The United States’ current approach to reducing carbon relies on a range of piecemeal sector- and technology-specific policies that chip away at emissions, but often in a way that makes them unnecessarily expensive. The chart shows estimates of the cost per ton abated for a range of proposed or implemented carbon reduction policies. While some policies, such as the Obama administration’s Clean Power Plan, show a high level of emissions reductions per dollar spent, others, such as the Weatherization Assistance Program, cost several hundred dollars per ton reduced. The price society pays for a given unit of climate mitigation varies widely across programs, and frequently far exceeds conventional estimates of the climate change damage caused by each ton of emissions (the social cost of carbon is currently set at $51 per ton).

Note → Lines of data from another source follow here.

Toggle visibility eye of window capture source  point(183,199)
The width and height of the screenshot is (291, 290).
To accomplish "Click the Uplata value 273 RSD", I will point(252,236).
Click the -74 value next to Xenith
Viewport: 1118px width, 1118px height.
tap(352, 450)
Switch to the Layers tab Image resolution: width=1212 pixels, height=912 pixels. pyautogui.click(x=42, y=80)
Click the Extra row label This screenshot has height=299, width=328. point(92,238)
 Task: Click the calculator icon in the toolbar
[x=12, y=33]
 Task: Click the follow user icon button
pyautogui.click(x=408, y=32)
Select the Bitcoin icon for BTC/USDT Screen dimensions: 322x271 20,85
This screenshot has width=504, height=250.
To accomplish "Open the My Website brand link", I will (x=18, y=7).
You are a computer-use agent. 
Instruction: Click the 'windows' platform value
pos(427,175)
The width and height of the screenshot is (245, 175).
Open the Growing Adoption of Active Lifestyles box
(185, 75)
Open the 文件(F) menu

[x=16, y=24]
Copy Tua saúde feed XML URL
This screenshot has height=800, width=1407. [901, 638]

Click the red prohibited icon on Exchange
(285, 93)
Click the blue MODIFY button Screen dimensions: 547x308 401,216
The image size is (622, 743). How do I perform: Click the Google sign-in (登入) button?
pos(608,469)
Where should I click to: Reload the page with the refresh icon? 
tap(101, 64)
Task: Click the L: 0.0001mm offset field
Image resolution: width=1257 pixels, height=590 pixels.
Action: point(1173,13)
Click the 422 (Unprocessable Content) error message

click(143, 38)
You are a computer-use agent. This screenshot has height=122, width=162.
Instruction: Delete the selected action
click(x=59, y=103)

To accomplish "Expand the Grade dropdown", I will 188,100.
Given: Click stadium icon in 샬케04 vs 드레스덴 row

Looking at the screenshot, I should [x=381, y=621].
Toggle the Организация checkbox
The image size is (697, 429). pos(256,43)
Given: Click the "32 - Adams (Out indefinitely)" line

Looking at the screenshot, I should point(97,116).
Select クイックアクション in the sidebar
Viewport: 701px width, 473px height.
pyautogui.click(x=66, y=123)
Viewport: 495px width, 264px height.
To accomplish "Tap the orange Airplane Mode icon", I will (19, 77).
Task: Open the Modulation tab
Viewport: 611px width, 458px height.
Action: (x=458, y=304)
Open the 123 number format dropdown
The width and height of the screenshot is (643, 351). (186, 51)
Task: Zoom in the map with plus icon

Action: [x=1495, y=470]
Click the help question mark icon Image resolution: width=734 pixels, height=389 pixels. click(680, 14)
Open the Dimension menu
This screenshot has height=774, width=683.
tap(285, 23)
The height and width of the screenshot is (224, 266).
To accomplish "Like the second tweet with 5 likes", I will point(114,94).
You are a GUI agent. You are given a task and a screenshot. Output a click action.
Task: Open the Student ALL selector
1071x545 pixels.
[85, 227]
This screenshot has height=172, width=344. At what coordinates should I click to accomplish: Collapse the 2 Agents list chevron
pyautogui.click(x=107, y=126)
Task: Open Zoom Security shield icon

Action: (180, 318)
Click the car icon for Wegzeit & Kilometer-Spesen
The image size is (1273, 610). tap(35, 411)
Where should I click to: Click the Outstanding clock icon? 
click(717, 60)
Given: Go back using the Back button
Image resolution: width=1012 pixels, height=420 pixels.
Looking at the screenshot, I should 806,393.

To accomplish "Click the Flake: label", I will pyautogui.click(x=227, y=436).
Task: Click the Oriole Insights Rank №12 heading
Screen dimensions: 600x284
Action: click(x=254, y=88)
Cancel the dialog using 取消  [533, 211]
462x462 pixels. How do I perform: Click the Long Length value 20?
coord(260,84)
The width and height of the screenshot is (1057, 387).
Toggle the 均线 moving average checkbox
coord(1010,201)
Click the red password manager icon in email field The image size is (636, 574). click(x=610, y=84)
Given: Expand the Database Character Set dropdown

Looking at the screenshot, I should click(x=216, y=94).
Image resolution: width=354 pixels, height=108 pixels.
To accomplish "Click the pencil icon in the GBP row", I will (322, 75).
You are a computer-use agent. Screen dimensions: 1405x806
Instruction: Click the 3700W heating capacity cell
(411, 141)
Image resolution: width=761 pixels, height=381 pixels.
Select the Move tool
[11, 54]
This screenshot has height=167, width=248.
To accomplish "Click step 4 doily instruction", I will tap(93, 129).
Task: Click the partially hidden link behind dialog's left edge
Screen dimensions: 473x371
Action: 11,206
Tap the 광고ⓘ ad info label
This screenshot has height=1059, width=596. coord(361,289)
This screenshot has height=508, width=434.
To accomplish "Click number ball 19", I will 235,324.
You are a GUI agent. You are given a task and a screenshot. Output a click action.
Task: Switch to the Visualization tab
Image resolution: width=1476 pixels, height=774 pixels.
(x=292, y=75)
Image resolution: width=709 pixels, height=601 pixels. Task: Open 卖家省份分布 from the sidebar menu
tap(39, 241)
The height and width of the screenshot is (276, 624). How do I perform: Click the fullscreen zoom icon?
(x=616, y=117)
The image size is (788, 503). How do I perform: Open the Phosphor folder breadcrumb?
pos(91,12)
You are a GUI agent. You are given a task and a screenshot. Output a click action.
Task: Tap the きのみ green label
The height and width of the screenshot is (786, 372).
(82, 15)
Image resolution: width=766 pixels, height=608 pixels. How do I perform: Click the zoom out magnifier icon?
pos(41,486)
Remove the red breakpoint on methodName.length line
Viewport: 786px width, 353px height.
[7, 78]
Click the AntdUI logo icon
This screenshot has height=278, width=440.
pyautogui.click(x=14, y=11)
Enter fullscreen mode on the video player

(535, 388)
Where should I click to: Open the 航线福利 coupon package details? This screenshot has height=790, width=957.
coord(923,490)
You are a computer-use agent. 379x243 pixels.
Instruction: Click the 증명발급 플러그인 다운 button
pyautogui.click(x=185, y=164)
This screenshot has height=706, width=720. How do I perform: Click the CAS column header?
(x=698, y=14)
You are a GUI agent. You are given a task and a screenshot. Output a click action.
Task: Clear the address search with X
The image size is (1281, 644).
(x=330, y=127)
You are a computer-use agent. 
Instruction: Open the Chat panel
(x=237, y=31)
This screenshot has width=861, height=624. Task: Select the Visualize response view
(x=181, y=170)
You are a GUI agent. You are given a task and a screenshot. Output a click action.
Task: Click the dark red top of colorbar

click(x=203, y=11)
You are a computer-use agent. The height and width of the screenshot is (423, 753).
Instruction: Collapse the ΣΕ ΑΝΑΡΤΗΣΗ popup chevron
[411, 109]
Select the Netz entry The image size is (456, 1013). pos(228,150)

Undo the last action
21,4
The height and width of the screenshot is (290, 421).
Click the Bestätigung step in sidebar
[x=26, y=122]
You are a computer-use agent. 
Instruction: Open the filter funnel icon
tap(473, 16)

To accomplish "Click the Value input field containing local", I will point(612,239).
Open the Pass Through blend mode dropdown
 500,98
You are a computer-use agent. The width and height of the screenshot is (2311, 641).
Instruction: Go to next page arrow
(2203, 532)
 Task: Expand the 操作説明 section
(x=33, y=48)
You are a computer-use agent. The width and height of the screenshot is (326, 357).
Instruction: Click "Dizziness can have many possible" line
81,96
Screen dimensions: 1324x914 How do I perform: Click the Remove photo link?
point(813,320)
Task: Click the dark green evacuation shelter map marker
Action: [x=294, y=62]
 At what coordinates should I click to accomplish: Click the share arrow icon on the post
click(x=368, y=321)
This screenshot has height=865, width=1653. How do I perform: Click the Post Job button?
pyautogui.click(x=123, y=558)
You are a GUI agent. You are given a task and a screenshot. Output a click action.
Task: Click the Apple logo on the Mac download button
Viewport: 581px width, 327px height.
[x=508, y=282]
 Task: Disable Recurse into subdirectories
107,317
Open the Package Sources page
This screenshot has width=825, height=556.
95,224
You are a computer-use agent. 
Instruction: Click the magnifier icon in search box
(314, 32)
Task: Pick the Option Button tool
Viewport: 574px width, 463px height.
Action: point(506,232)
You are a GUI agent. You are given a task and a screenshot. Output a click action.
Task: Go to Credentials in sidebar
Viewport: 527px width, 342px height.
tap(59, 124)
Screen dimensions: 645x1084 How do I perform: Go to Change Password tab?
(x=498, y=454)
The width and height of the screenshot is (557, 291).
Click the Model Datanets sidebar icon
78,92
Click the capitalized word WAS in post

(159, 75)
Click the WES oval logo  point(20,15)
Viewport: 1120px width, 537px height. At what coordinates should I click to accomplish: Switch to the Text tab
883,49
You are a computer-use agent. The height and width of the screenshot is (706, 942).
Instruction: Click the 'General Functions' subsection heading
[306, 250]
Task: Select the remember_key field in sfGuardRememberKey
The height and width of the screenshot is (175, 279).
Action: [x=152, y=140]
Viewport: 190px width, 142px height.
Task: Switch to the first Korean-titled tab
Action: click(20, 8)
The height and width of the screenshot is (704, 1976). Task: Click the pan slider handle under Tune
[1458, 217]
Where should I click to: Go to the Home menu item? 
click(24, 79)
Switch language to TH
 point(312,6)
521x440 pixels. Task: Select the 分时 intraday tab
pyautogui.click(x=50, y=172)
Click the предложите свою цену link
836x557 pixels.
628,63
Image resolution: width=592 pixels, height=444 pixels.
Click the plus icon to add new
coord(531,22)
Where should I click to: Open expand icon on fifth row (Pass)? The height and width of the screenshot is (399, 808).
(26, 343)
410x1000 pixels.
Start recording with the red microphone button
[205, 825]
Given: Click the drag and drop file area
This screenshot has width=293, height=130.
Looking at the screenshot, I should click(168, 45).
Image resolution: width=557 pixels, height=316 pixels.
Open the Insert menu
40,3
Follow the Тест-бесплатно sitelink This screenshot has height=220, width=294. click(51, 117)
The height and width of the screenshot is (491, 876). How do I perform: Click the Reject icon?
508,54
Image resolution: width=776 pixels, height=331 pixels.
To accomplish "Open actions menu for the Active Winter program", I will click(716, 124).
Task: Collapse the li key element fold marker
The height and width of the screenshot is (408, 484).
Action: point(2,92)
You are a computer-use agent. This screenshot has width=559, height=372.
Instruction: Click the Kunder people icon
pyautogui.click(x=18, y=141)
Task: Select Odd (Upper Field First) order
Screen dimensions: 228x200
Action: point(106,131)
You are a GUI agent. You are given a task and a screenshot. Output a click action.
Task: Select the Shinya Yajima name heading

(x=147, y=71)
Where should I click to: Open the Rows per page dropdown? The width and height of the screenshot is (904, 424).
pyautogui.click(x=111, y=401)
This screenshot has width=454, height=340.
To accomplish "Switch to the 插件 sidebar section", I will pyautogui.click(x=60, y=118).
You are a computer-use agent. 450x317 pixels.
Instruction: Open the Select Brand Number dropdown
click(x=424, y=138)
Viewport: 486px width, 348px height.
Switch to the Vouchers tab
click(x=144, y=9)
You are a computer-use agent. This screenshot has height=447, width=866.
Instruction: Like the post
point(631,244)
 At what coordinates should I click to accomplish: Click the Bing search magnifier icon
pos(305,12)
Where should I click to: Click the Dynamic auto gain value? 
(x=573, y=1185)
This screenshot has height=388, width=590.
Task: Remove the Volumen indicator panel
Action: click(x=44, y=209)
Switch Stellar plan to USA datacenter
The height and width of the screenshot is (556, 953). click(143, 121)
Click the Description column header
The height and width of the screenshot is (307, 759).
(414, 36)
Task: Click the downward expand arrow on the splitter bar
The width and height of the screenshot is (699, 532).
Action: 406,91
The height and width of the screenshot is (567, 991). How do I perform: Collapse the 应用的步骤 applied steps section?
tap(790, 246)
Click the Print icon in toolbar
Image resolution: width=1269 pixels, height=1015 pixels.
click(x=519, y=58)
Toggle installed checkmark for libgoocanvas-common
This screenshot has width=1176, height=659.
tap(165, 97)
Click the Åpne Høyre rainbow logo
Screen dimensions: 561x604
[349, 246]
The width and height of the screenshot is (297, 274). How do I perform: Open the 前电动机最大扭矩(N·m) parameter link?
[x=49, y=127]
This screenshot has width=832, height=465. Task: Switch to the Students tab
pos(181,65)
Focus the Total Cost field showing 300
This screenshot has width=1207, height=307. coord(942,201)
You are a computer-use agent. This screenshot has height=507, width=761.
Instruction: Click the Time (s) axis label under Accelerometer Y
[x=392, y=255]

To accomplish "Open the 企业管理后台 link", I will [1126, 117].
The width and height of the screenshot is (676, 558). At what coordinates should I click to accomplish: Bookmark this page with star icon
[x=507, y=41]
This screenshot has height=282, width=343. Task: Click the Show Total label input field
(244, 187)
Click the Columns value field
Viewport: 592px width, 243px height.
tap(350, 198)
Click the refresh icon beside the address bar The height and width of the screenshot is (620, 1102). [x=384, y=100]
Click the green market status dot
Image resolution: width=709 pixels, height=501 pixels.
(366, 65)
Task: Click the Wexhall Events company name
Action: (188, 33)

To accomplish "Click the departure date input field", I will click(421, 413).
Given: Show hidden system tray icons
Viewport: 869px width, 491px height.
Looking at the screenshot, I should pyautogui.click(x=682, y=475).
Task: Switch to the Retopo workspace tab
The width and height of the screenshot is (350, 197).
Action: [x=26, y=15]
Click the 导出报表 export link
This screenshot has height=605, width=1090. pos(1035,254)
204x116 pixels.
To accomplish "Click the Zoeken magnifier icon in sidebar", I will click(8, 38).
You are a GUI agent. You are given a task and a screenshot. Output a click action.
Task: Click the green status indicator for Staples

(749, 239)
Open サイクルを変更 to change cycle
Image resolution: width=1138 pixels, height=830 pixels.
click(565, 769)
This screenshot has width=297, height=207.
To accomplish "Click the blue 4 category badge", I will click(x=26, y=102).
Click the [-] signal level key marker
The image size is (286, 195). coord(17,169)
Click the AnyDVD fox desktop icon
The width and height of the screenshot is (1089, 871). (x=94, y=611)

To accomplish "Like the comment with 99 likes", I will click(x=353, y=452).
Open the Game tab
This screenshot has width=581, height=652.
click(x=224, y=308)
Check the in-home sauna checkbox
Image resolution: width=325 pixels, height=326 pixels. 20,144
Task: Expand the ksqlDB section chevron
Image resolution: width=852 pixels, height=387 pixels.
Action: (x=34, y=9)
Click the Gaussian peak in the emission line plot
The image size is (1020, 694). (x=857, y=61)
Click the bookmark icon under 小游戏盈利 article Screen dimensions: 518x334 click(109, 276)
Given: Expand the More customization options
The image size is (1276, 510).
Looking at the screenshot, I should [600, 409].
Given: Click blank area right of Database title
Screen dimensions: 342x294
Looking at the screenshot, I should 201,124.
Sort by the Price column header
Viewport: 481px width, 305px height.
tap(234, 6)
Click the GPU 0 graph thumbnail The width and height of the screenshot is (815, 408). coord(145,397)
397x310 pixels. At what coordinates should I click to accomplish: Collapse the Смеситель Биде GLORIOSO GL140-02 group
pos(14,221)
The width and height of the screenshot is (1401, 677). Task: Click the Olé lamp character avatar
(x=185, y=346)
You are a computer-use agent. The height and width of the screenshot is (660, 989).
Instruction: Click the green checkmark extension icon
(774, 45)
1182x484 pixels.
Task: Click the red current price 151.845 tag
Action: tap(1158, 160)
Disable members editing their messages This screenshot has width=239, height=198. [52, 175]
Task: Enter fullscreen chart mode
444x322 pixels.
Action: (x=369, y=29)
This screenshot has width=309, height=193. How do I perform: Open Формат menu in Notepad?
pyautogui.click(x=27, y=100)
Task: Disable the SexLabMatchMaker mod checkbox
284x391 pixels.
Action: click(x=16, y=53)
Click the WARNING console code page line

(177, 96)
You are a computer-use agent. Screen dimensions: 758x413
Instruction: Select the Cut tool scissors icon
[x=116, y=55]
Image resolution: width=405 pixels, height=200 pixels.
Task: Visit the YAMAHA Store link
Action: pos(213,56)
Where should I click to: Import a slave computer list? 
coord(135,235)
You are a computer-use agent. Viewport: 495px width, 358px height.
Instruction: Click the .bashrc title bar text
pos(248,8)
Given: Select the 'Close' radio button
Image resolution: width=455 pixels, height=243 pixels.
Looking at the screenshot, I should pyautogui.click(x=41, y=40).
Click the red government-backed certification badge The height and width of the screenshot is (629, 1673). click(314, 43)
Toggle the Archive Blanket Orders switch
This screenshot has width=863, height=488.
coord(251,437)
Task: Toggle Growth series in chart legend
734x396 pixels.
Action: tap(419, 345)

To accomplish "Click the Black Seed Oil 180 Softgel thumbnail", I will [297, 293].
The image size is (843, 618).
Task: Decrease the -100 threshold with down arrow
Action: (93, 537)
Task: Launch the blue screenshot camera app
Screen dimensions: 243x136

Regulations that prescribe a specific mechanism for reducing emissions have been an unreliable path to cutting emissions. The Biden administration could instead put a price on carbon. This approach, widely held by economists as the most cost-effective method to combat climate change, will ensure that firms and consumers choose the lowest cost actions that reduce emissions, thereby maximizing the emissions reductions that can be achieved for a given cost to the economy.
To design an optional carbon price policy, Michael Greenstone and Ishan Nath propose a few ingredients. First, carbon pricing minimizes costs by maximizing flexibility, and therefore should not include mandates on specific technologies and methods for reducing emissions that could make it more expensive to achieve the emissions reductions. Second, policymakers can choose between using a tax or a cap-and-trade system depending on their goals—both are efficient ways to reduce emissions. Third, because of market failures that hold back some private sector investment into clean energy, some of the revenue from a carbon price could be used to supplement government clean energy R&D, while some could be refunded to low-income households to ensure that the policy is equitable. Finally, it is vital that a carbon pricing policy encourage climate action in other countries. U.S. policymakers should align goals and harmonize policy mechanisms across countries.
Enacting a national, market-based framework to put a price on carbon can achieve ambitious climate change goals while minimizing the cost to the American economy. The most effective climate policy will be one that establishes a national carbon price and that incentivizes other countries to reduce their emissions as well.